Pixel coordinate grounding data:
──────

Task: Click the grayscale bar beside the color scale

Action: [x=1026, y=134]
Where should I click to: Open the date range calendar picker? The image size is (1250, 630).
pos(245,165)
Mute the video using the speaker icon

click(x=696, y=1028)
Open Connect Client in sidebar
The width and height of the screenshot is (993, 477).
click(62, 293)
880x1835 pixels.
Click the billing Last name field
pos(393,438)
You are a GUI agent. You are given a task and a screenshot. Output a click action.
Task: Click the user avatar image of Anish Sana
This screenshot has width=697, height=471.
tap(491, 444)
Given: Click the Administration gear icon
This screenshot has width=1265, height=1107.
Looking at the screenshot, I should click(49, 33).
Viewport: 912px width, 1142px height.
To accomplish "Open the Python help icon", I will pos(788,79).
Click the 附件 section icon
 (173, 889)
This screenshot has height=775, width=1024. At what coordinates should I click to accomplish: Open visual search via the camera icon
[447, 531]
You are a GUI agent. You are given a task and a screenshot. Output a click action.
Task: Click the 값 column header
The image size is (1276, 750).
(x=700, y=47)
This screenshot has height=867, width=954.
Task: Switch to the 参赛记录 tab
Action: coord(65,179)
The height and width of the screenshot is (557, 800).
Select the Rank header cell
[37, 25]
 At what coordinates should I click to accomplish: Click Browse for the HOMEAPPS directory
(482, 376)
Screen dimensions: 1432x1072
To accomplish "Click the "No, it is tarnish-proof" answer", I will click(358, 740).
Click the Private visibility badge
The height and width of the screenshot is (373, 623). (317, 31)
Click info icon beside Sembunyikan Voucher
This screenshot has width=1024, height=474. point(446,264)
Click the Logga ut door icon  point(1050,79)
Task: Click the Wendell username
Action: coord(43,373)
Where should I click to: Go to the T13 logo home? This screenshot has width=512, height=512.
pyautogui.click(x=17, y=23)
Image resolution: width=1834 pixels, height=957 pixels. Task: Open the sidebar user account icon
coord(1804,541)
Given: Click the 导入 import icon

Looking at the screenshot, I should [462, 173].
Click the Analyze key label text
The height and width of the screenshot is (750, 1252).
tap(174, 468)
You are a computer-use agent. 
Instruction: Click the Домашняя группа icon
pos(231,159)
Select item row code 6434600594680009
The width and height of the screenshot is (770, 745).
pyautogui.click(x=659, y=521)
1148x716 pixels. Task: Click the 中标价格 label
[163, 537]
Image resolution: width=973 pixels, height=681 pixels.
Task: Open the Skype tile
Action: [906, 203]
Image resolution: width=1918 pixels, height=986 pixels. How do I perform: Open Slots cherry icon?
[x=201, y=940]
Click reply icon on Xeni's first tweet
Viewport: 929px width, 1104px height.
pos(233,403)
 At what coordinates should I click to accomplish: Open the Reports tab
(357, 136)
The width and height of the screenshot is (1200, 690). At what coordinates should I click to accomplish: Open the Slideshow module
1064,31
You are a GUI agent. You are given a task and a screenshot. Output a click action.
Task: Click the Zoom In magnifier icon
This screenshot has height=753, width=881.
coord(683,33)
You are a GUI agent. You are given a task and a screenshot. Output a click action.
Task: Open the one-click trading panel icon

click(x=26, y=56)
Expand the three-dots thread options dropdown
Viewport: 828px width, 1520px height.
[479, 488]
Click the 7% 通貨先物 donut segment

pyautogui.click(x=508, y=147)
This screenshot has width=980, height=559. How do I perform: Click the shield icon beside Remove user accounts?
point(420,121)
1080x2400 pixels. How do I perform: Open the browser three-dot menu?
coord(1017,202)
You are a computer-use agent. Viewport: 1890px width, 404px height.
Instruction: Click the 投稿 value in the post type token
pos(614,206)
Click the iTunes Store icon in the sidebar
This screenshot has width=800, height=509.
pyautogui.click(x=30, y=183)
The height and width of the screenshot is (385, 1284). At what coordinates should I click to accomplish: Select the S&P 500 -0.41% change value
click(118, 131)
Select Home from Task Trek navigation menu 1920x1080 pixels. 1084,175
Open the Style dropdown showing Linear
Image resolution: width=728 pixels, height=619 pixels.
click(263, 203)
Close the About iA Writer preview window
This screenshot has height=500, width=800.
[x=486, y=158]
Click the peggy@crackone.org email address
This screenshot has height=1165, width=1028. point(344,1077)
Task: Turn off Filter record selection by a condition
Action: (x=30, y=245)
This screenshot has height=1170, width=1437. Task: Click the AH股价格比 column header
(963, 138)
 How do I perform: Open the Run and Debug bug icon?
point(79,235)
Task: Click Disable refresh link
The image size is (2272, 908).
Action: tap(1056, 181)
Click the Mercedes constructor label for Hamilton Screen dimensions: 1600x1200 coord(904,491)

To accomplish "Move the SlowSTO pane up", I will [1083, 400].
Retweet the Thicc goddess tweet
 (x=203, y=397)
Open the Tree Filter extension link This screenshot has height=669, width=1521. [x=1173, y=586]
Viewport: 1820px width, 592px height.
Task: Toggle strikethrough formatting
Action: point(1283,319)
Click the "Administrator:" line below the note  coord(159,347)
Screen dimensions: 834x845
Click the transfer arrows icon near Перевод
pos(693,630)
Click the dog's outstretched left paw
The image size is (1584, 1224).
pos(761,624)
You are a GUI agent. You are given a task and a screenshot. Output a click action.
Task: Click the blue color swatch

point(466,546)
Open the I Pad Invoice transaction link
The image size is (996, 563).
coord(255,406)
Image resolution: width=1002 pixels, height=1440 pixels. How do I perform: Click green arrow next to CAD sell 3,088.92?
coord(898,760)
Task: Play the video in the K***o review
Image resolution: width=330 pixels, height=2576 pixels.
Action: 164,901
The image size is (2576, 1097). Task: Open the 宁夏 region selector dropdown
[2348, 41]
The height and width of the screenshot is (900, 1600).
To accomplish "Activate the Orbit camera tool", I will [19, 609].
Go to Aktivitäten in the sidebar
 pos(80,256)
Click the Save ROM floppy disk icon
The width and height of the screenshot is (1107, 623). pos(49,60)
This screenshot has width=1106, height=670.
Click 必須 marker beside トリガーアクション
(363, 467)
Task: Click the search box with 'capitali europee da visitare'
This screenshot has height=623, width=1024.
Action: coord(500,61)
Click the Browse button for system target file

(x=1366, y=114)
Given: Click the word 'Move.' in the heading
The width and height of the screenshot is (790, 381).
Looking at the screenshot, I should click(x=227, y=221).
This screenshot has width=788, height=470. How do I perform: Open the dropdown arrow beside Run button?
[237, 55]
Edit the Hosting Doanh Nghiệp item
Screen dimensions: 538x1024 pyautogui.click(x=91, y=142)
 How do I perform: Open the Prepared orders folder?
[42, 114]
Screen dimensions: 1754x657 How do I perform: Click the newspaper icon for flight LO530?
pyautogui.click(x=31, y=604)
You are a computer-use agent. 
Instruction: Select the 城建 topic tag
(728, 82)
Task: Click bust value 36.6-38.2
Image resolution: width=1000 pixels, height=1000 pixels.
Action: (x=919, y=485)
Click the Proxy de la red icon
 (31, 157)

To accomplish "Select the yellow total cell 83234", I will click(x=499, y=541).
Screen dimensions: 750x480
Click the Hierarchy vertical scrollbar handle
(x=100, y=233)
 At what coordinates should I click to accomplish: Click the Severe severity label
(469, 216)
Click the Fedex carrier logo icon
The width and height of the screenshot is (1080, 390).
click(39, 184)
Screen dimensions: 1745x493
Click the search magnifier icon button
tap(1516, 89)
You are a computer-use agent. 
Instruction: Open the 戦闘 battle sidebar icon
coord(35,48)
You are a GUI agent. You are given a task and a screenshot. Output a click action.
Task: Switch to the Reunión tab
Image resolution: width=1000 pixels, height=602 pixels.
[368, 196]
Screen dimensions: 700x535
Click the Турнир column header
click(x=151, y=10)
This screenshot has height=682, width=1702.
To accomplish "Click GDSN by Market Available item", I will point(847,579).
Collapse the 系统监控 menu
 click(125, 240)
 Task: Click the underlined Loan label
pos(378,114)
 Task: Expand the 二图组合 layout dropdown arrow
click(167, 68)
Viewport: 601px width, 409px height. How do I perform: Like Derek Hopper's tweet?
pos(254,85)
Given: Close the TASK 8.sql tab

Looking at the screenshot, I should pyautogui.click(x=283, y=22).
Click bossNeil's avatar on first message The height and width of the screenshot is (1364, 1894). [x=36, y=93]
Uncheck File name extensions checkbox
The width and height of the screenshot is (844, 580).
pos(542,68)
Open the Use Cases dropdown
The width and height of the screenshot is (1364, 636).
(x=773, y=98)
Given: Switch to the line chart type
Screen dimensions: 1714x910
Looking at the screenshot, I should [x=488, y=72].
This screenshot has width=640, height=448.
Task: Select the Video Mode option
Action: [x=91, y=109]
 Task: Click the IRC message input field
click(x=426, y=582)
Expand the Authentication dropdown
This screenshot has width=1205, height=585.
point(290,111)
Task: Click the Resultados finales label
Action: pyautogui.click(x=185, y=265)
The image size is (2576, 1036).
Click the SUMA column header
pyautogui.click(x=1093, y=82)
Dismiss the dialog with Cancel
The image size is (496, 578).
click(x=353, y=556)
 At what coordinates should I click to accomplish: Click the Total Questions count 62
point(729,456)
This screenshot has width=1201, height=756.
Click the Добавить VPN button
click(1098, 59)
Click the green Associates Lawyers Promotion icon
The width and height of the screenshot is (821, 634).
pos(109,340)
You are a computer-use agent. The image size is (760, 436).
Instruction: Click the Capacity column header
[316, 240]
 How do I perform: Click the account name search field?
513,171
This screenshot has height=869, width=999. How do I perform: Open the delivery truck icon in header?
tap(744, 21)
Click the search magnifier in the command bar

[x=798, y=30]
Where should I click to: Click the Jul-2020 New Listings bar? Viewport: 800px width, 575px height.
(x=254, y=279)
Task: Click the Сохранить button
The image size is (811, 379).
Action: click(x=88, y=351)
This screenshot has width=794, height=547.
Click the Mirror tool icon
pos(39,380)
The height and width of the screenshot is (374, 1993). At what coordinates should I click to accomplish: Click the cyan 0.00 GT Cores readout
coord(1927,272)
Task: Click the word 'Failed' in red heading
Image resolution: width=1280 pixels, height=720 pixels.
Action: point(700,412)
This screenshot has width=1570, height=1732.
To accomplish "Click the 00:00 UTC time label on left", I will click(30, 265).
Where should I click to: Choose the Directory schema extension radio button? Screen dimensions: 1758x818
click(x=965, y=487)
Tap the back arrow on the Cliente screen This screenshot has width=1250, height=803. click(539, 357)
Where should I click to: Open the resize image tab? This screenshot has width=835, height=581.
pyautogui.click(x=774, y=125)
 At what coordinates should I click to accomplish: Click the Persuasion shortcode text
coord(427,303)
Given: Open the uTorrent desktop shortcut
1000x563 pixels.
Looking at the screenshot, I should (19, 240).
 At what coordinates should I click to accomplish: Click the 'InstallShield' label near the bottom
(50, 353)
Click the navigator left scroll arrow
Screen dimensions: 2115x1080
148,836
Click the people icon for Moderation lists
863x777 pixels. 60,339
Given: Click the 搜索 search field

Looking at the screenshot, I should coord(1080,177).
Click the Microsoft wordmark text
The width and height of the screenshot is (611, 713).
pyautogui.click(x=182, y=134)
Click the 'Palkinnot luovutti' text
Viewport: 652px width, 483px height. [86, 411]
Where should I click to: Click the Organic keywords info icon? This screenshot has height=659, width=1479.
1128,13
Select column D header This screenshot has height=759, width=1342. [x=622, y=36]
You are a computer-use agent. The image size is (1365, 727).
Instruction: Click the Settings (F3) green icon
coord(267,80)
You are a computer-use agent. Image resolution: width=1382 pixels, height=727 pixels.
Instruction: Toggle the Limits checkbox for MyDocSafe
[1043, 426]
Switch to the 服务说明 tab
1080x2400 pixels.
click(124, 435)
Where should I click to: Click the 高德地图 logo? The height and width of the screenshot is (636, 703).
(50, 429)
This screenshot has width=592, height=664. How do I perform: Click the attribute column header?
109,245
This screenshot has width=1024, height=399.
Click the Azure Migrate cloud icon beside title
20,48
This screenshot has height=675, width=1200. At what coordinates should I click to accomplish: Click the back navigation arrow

──────

→ **Assigned task**:
Up to and including the line that contains "880x1835 pixels.", output the records above exactly, beginning with their first line.

→ **Written response**:
Task: Click the grayscale bar beside the color scale

Action: [x=1026, y=134]
Where should I click to: Open the date range calendar picker? The image size is (1250, 630).
pos(245,165)
Mute the video using the speaker icon

click(x=696, y=1028)
Open Connect Client in sidebar
The width and height of the screenshot is (993, 477).
click(62, 293)
880x1835 pixels.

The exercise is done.